» INSTRUCTIONS FOR THE TASK
Copy out precisely the lines from the start of the data through the line with "Screen dimensions: 800x447", and keep pictures out of it.

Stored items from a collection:
================
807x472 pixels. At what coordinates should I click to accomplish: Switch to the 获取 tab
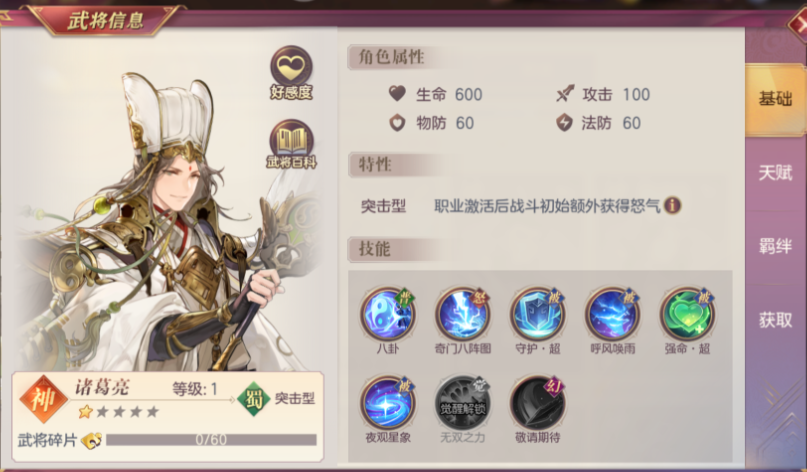pyautogui.click(x=775, y=320)
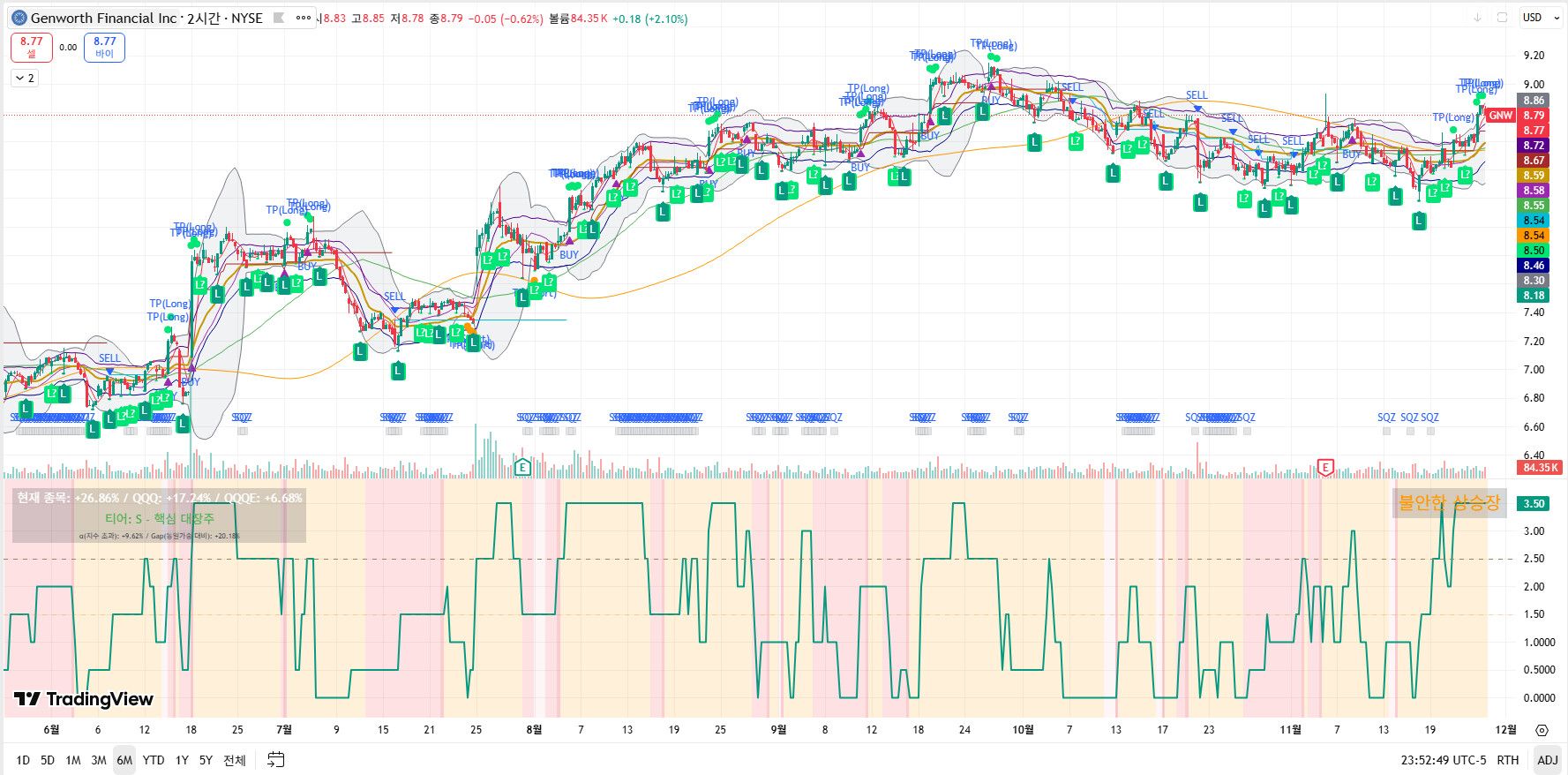1568x775 pixels.
Task: Open the Genworth Financial symbol search
Action: pos(103,18)
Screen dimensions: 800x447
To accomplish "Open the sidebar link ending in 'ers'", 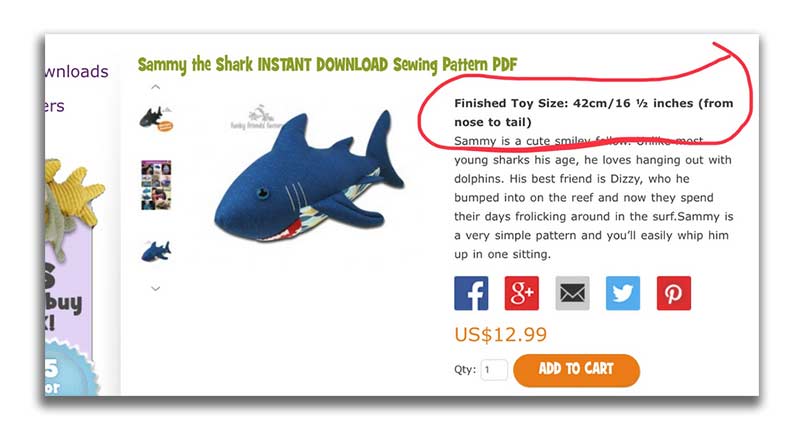I will pyautogui.click(x=55, y=106).
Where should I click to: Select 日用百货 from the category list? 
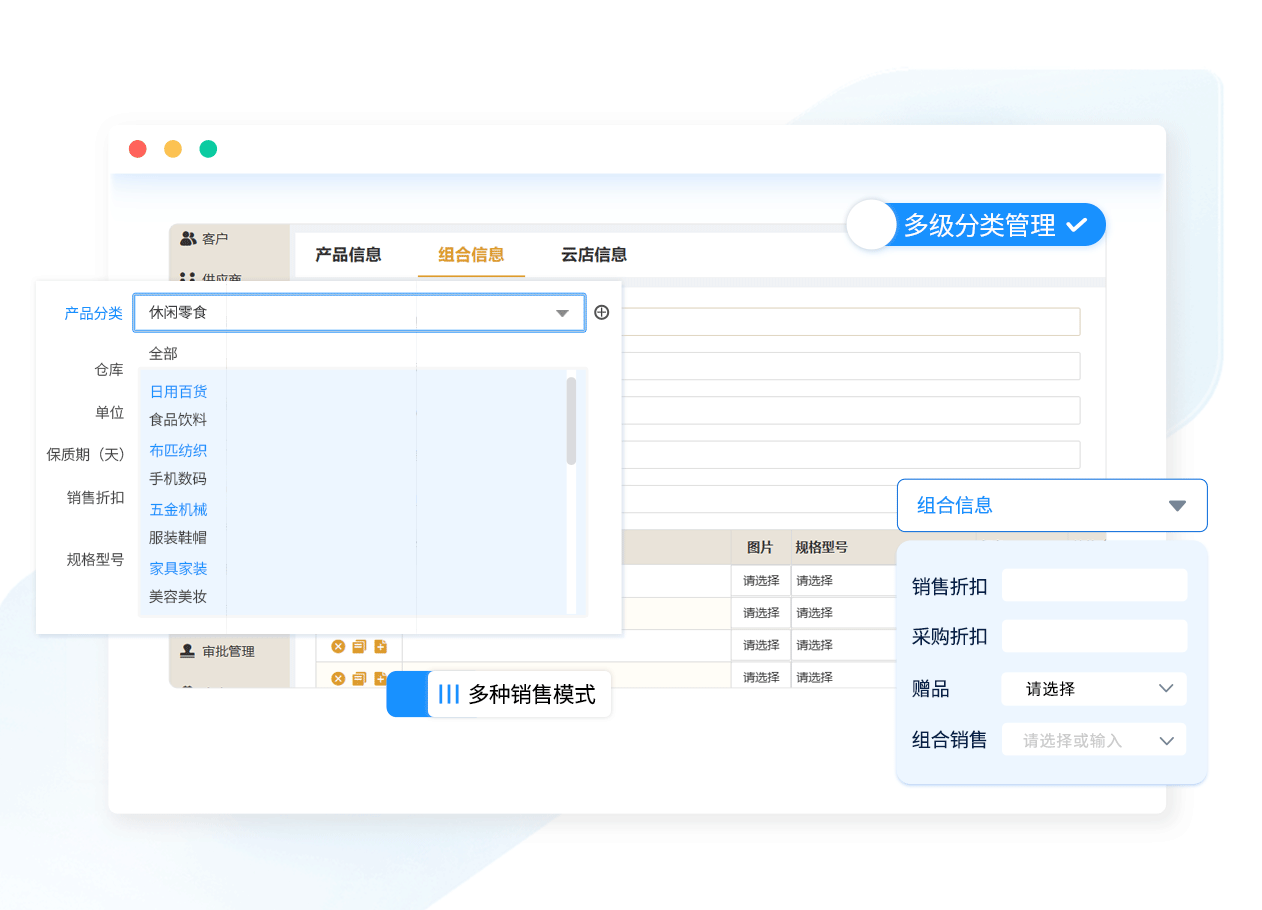179,392
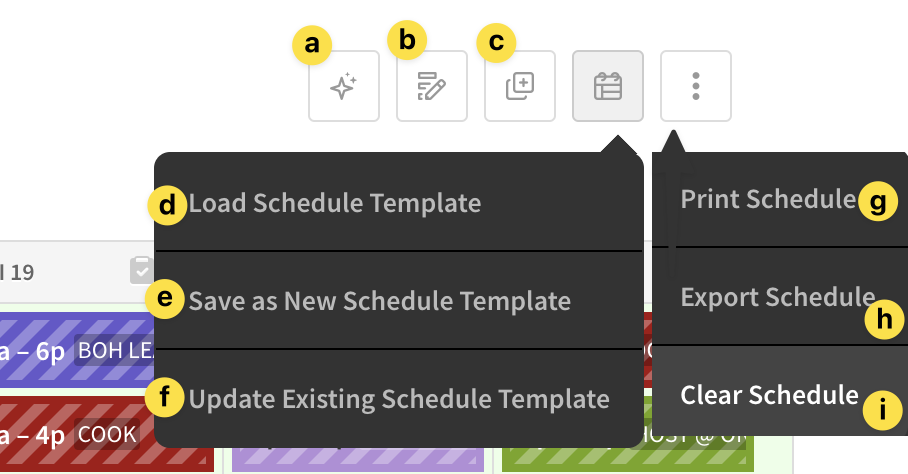
Task: Click the clipboard checkmark icon beside 19
Action: click(x=141, y=270)
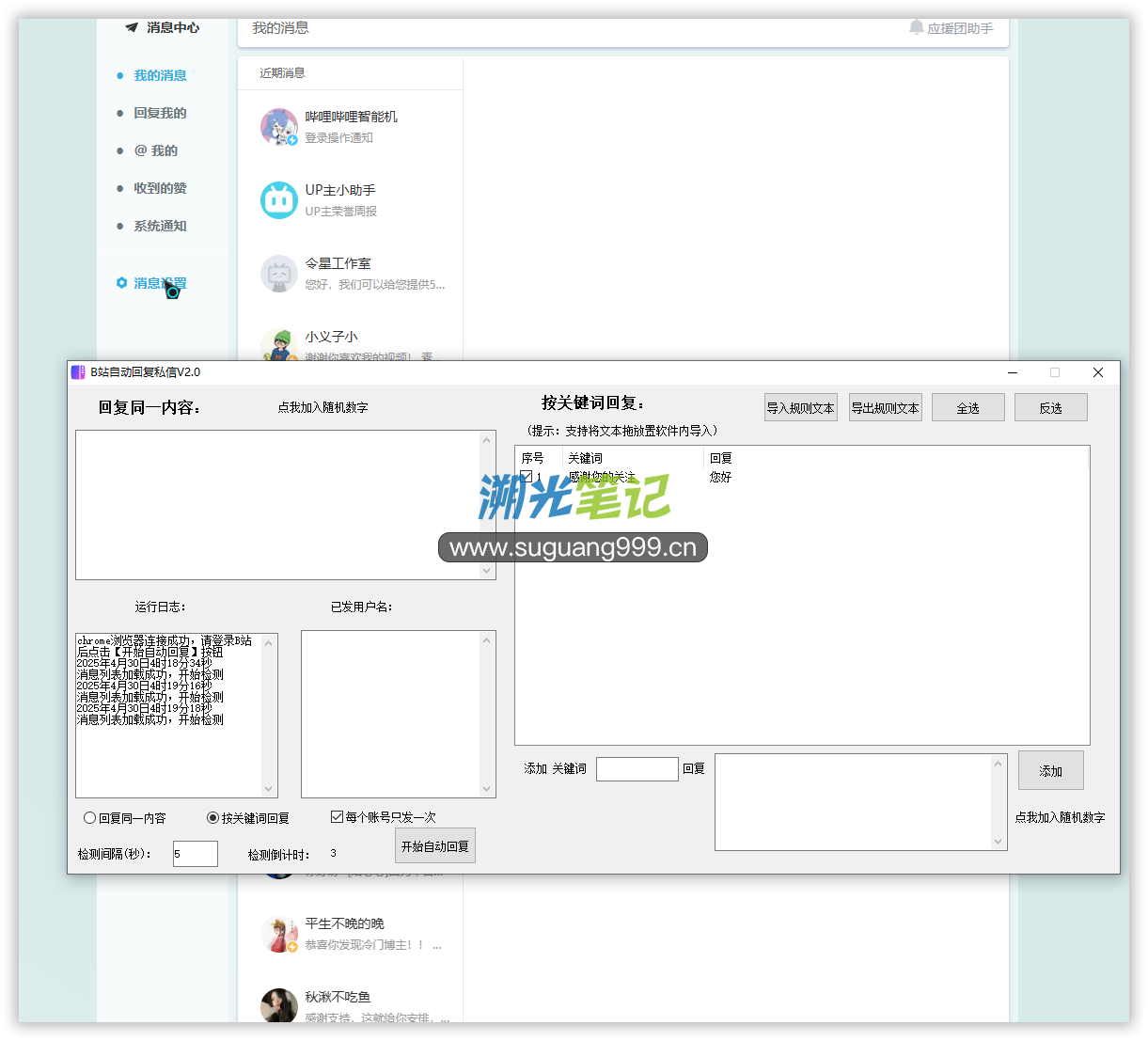This screenshot has height=1041, width=1148.
Task: Open 回复我的 in sidebar menu
Action: click(160, 113)
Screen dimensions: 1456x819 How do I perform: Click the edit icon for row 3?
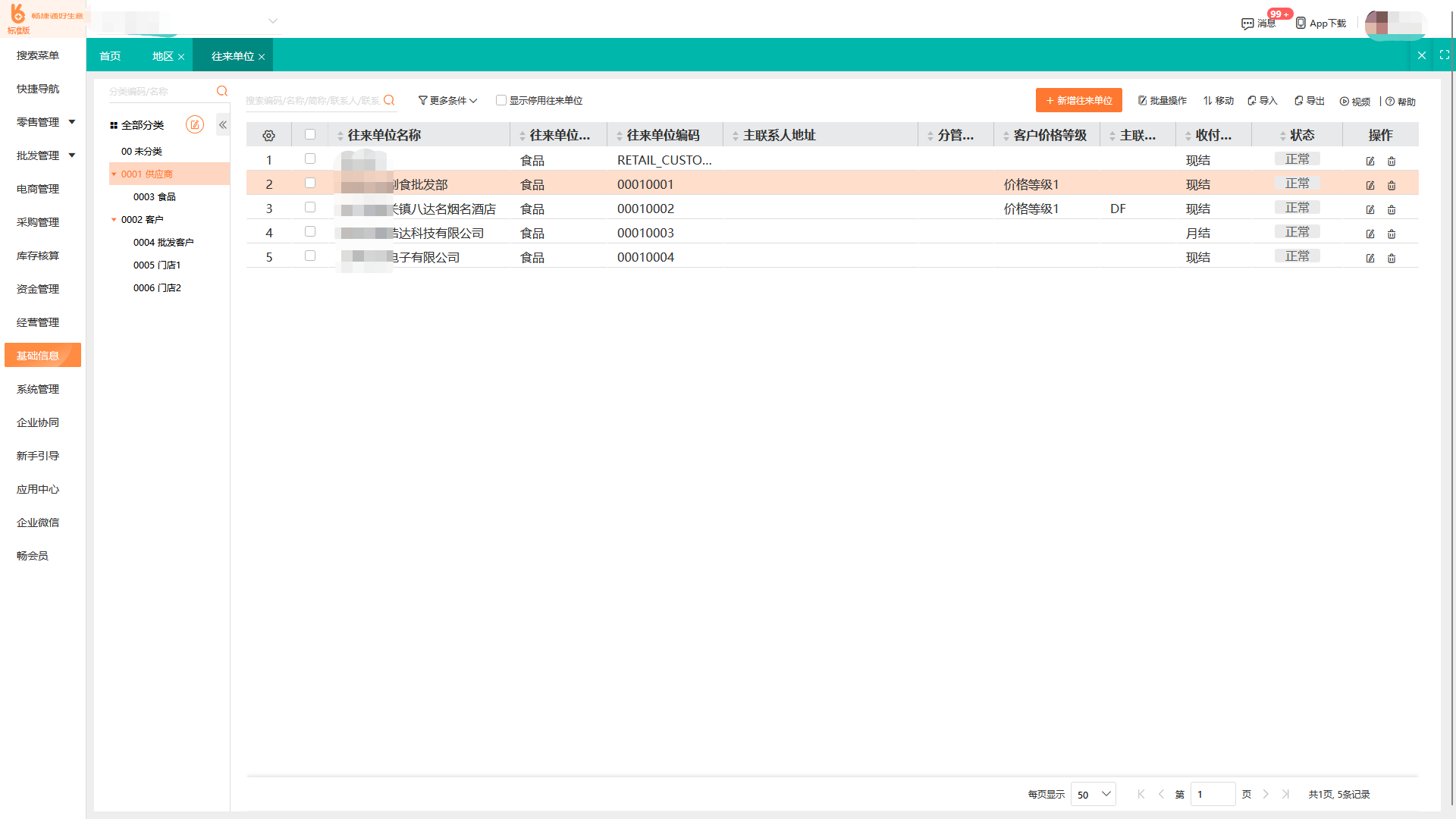1370,208
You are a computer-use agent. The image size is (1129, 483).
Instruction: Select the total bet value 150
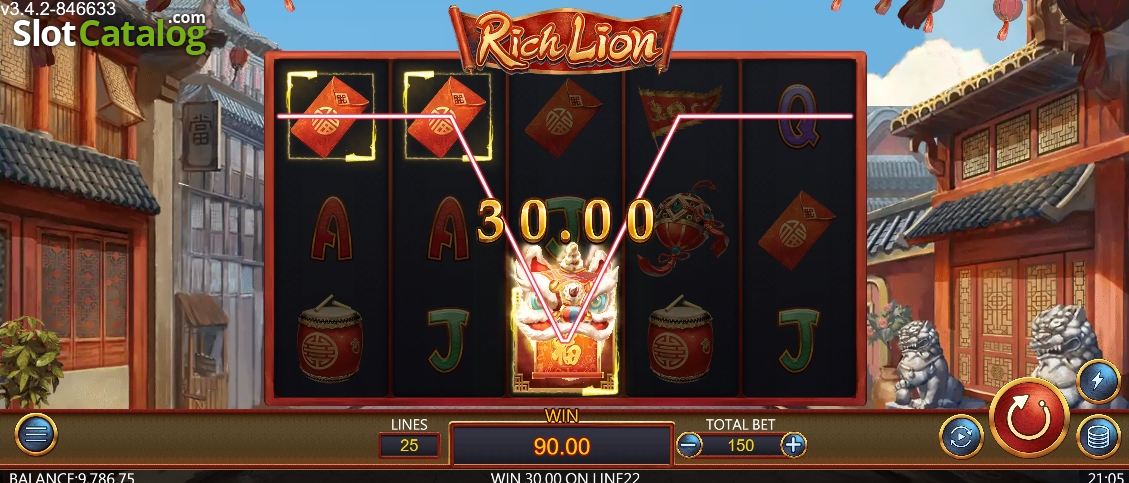tap(741, 446)
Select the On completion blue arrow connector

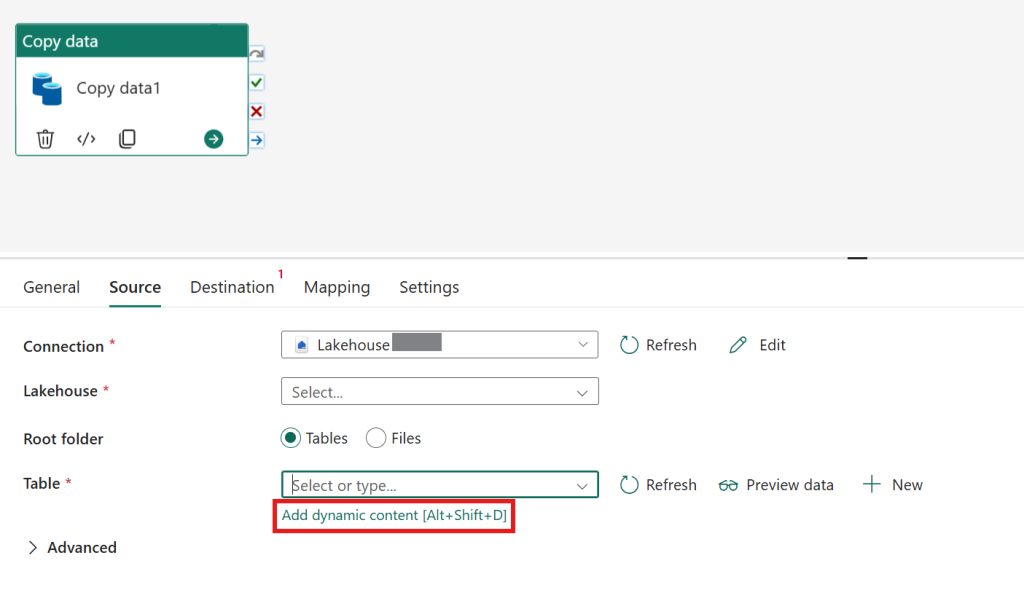point(255,140)
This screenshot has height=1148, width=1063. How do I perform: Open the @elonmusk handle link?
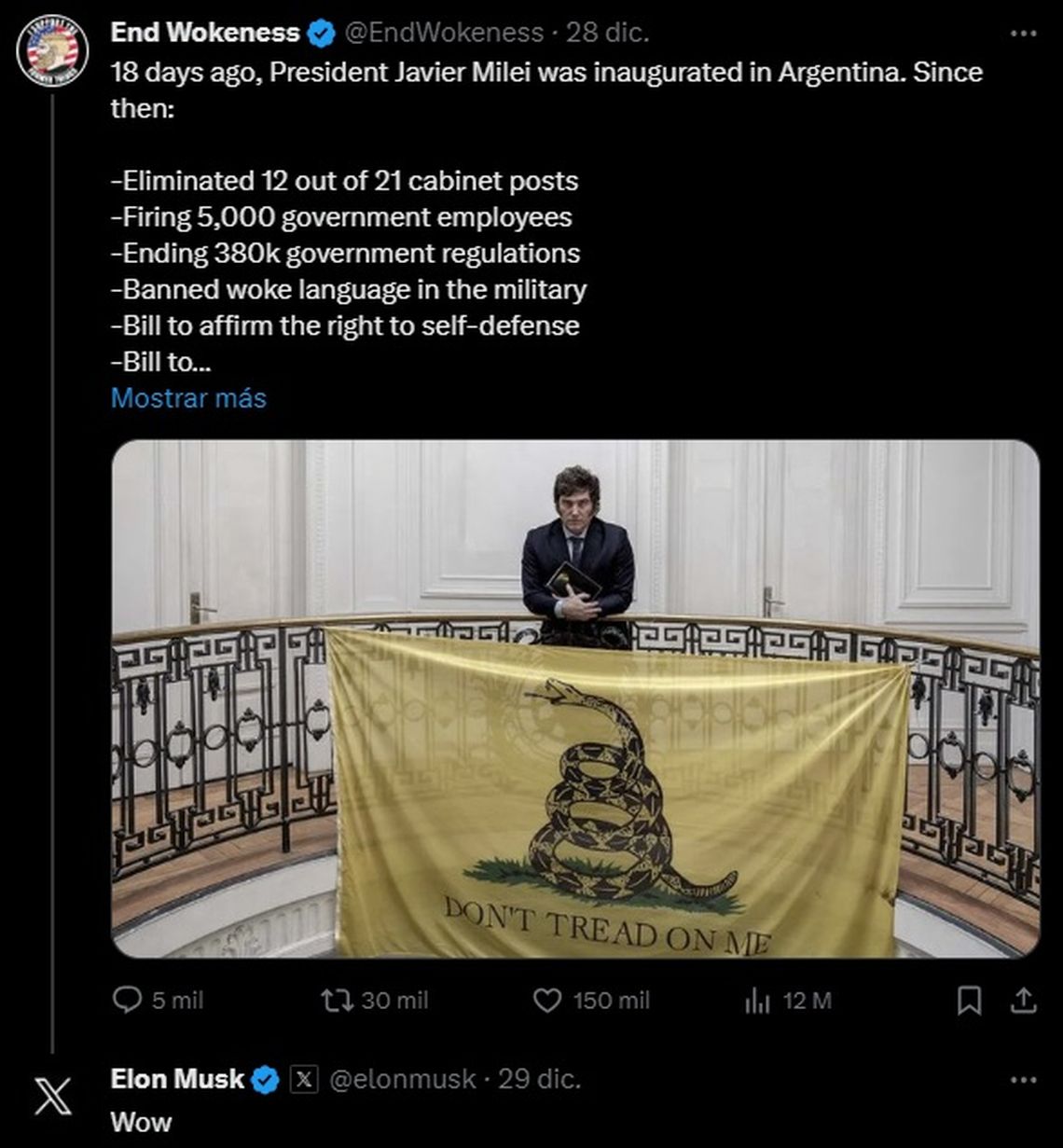pos(403,1080)
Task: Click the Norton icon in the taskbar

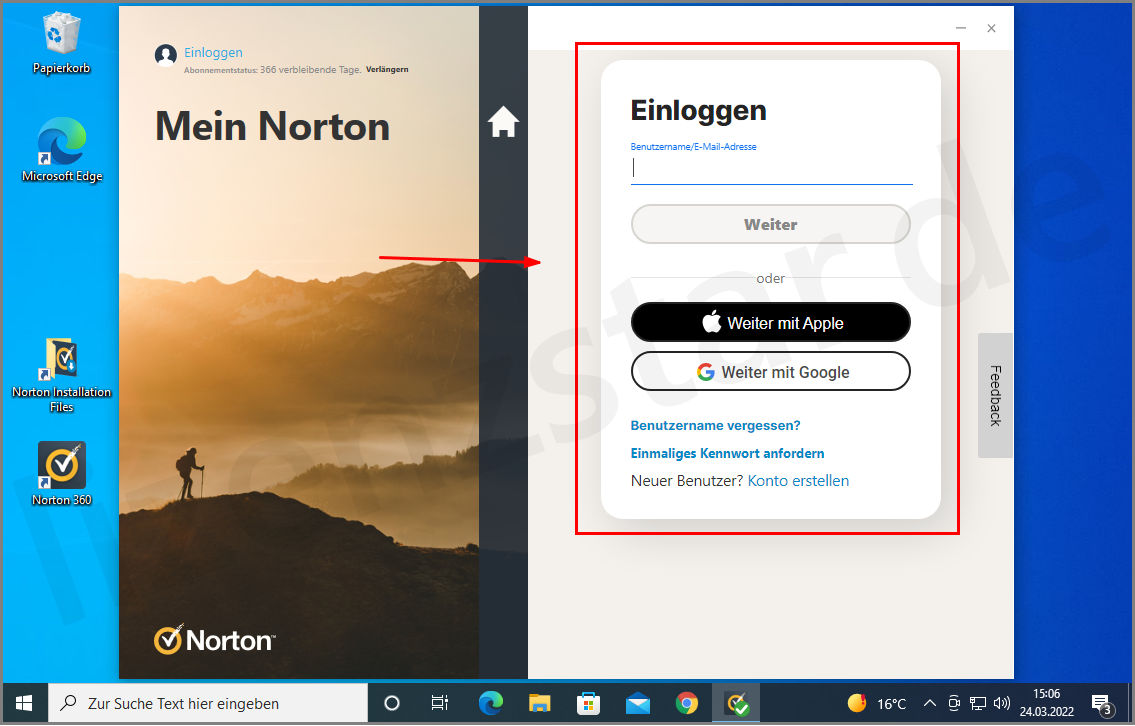Action: click(736, 703)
================
» RESULT
807x472 pixels. At what coordinates should I click to accomplish: Switch to the 获取 tab
pyautogui.click(x=775, y=320)
1568x775 pixels.
Task: Open the Genworth Financial symbol search
Action: pos(103,18)
Screen dimensions: 800x447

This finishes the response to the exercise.